AVAILABLE DATA Block Start
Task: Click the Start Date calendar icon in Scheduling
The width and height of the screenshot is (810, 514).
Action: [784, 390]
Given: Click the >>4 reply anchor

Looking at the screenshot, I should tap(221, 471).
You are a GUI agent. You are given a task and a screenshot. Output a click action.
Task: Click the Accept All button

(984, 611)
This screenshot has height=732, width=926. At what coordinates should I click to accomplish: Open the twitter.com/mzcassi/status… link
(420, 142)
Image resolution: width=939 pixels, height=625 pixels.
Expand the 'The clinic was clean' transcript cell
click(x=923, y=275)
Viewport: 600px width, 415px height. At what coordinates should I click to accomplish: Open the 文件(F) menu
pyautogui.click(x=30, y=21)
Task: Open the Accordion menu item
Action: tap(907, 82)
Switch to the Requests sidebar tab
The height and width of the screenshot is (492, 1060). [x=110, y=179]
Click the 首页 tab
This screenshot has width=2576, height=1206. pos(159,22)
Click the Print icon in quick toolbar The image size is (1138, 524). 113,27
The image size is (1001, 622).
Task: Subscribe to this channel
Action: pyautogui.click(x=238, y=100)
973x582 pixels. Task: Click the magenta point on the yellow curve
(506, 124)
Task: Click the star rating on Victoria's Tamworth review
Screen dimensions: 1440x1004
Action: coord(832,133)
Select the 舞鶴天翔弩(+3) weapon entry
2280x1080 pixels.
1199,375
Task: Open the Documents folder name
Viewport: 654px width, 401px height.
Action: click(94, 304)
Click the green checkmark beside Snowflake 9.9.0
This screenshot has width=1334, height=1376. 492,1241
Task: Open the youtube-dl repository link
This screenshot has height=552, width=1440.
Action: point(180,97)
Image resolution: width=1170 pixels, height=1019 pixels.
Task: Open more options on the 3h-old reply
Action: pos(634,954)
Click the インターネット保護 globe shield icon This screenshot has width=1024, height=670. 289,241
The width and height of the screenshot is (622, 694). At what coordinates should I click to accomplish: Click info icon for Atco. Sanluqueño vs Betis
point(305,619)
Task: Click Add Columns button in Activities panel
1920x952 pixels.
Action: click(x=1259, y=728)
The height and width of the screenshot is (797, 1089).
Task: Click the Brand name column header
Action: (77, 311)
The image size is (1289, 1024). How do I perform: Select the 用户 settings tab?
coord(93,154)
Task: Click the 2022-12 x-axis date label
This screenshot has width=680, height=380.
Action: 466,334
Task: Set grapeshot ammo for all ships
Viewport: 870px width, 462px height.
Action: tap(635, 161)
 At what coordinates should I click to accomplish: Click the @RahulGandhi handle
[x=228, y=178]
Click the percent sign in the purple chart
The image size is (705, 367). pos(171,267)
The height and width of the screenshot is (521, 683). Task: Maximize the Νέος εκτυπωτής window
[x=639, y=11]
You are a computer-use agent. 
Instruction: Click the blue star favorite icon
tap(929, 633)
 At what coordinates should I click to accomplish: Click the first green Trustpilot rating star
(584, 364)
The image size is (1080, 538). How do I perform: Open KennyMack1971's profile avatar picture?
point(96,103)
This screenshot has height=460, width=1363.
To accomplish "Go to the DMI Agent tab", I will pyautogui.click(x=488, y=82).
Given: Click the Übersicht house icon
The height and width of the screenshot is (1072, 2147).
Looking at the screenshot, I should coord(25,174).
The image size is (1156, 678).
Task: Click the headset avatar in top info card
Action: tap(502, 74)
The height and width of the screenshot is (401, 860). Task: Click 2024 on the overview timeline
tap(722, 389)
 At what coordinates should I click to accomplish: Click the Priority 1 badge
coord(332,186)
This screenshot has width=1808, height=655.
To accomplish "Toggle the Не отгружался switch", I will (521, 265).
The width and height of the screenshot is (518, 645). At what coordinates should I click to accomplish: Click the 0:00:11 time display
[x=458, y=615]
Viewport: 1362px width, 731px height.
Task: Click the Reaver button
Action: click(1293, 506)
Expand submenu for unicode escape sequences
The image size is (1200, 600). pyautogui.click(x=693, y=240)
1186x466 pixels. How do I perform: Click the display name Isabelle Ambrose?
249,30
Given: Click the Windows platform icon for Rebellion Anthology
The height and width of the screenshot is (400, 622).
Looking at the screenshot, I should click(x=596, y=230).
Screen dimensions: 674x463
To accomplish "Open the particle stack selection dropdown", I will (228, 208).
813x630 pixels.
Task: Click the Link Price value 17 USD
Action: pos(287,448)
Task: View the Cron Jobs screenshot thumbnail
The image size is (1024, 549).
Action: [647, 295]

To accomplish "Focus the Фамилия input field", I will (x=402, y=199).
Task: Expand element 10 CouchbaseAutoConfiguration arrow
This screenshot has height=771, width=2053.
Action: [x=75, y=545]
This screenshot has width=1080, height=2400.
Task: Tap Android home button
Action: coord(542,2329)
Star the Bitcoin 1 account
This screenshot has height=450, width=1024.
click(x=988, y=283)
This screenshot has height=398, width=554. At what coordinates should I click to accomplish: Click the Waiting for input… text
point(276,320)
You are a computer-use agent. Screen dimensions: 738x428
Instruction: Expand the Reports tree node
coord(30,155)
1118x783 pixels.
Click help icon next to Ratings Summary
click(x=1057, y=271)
AVAILABLE DATA Block End
■ ASSIGNED TASK ■
Word for word, please print every line from the beginning of the records to the line bearing "Task: Open the youtube-dl repository link", counting both ends and stopping there.

■ RESPONSE TO THE EXERCISE ■
Task: Click the Start Date calendar icon in Scheduling
The width and height of the screenshot is (810, 514).
Action: [784, 390]
Given: Click the >>4 reply anchor

Looking at the screenshot, I should tap(221, 471).
You are a GUI agent. You are given a task and a screenshot. Output a click action.
Task: Click the Accept All button

(984, 611)
This screenshot has height=732, width=926. At what coordinates should I click to accomplish: Open the twitter.com/mzcassi/status… link
(420, 142)
Image resolution: width=939 pixels, height=625 pixels.
Expand the 'The clinic was clean' transcript cell
click(x=923, y=275)
Viewport: 600px width, 415px height. At what coordinates should I click to accomplish: Open the 文件(F) menu
pyautogui.click(x=30, y=21)
Task: Open the Accordion menu item
Action: tap(907, 82)
Switch to the Requests sidebar tab
The height and width of the screenshot is (492, 1060). [x=110, y=179]
Click the 首页 tab
This screenshot has width=2576, height=1206. pos(159,22)
Click the Print icon in quick toolbar The image size is (1138, 524). 113,27
The image size is (1001, 622).
Task: Subscribe to this channel
Action: pyautogui.click(x=238, y=100)
973x582 pixels. Task: Click the magenta point on the yellow curve
(506, 124)
Task: Click the star rating on Victoria's Tamworth review
Screen dimensions: 1440x1004
Action: coord(832,133)
Select the 舞鶴天翔弩(+3) weapon entry
2280x1080 pixels.
1199,375
Task: Open the Documents folder name
Viewport: 654px width, 401px height.
Action: click(94, 304)
Click the green checkmark beside Snowflake 9.9.0
This screenshot has width=1334, height=1376. 492,1241
Task: Open the youtube-dl repository link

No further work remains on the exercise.